WHAT THE TASK REQUIRES:
Please copy the entries from the line containing "will (9, 142)." through the line containing "pixels. [260, 95]", inclusive, substituting "Move tool" for "Hand tool" and leaving all else unchanged.

MATERIAL SUPPLIED:
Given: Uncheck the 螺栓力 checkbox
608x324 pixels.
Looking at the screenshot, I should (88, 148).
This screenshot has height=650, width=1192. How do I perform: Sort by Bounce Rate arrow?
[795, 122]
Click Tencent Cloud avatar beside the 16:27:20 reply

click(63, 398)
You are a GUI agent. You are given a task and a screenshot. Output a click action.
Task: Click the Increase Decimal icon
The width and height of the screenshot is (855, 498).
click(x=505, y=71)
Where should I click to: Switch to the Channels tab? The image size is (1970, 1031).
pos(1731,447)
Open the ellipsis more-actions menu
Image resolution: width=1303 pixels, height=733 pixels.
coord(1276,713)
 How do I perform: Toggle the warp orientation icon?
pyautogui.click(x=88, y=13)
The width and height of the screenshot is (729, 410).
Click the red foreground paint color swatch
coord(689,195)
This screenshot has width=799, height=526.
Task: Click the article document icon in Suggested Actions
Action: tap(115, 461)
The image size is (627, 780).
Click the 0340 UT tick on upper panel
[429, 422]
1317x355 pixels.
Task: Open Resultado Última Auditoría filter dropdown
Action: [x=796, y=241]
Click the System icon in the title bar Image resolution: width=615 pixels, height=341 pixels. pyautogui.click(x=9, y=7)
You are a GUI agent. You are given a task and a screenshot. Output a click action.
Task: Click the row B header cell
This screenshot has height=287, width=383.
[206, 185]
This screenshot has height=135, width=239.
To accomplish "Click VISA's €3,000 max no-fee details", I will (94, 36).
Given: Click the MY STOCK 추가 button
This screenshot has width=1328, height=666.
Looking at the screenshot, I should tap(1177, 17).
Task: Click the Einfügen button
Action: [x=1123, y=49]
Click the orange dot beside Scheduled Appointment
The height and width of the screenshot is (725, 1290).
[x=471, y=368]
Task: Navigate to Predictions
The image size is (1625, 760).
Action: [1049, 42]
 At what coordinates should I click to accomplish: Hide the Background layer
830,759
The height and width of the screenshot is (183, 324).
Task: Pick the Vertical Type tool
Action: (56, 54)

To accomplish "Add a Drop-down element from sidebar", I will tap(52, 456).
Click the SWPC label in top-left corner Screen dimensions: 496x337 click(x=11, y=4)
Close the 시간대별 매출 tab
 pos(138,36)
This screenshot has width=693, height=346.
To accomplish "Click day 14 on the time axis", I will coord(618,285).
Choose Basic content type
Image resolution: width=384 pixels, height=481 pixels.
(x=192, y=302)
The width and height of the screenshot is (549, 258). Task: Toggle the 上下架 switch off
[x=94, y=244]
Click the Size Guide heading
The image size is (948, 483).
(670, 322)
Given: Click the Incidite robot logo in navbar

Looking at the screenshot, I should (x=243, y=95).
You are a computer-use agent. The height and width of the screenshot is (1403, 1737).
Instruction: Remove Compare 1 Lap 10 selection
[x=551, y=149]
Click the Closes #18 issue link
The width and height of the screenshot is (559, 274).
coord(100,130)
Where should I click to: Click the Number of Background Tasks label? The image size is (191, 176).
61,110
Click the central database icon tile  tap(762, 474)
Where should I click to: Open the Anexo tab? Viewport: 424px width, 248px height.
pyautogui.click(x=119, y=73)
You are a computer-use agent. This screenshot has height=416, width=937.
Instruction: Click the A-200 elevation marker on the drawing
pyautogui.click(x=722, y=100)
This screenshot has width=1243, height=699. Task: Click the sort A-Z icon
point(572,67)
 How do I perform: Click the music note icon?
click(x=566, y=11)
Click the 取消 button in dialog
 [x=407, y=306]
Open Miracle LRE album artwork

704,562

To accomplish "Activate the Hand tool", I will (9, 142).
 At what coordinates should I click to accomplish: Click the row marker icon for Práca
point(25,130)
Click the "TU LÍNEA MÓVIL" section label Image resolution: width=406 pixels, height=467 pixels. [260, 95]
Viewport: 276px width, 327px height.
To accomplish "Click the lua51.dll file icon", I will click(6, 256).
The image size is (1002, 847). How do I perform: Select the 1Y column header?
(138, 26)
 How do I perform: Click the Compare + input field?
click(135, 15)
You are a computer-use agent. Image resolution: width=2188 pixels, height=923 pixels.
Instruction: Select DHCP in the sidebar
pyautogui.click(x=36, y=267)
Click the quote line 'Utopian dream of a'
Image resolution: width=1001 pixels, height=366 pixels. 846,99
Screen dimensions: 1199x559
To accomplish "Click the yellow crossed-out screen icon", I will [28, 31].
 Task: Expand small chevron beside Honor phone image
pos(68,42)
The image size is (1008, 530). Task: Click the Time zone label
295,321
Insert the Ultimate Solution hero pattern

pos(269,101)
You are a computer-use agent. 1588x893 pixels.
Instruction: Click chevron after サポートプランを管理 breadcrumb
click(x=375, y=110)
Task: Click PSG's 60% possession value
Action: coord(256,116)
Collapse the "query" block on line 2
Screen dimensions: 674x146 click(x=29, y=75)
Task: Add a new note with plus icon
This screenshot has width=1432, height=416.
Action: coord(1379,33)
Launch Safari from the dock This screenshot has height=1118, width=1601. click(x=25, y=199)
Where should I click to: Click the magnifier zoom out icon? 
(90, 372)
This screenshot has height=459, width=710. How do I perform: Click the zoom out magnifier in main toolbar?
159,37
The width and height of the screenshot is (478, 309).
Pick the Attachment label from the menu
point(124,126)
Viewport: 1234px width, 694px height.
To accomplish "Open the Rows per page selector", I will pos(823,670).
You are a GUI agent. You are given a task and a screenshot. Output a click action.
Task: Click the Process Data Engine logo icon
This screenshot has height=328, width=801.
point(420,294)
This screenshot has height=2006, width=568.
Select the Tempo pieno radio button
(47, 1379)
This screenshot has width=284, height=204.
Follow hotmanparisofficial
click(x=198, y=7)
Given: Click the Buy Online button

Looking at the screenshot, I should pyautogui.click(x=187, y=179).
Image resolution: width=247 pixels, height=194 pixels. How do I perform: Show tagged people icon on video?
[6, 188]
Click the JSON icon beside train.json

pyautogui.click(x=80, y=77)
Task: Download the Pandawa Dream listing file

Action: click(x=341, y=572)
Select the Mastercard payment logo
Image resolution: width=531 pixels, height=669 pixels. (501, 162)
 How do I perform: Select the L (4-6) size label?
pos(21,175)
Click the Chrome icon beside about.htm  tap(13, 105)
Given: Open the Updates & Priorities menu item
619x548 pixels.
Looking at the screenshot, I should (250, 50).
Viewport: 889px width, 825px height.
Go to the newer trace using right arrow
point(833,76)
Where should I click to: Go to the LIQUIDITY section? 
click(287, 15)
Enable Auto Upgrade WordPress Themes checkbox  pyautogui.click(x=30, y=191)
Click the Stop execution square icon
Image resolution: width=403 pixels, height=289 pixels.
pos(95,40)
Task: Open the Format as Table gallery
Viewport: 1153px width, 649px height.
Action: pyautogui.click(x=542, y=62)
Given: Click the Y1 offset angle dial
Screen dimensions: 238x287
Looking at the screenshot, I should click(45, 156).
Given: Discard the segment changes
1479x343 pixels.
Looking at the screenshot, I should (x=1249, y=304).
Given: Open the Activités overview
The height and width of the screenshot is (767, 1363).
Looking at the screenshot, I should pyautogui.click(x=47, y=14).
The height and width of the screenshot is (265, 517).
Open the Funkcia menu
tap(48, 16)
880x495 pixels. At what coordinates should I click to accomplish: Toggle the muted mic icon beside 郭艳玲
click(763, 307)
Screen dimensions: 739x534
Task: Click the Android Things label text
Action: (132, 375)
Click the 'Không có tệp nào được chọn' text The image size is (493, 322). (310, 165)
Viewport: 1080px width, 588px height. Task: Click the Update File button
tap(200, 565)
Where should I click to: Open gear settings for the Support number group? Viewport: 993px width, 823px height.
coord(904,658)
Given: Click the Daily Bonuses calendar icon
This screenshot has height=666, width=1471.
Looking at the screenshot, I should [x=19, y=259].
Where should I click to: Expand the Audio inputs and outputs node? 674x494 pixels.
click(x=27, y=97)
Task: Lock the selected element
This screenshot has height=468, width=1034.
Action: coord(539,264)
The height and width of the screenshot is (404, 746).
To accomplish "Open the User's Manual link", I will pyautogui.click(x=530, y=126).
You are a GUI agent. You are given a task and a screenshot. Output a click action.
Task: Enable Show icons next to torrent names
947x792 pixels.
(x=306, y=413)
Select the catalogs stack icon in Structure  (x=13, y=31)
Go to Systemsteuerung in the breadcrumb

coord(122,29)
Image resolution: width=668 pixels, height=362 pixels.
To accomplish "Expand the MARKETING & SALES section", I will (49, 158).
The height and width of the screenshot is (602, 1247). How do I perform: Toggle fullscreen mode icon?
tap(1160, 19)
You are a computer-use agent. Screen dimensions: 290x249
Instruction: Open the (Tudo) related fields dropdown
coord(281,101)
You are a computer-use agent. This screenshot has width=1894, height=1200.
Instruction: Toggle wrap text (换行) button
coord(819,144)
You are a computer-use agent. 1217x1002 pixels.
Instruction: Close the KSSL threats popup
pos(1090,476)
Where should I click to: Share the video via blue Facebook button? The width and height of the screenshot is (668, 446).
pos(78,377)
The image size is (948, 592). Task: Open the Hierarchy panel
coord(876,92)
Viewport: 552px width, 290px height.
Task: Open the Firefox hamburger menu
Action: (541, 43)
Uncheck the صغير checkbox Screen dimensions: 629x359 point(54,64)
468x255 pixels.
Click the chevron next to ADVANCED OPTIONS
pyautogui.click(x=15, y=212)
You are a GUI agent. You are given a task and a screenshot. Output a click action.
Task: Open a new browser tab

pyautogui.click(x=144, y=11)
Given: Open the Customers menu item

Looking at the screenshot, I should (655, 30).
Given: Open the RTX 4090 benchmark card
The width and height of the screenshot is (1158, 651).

WRITTEN RESPONSE:
To accomplish "Activate the Move tool", I will (9, 142).
 At what coordinates should I click to accomplish: Click the row marker icon for Práca
point(25,130)
Click the "TU LÍNEA MÓVIL" section label Image resolution: width=406 pixels, height=467 pixels. [260, 95]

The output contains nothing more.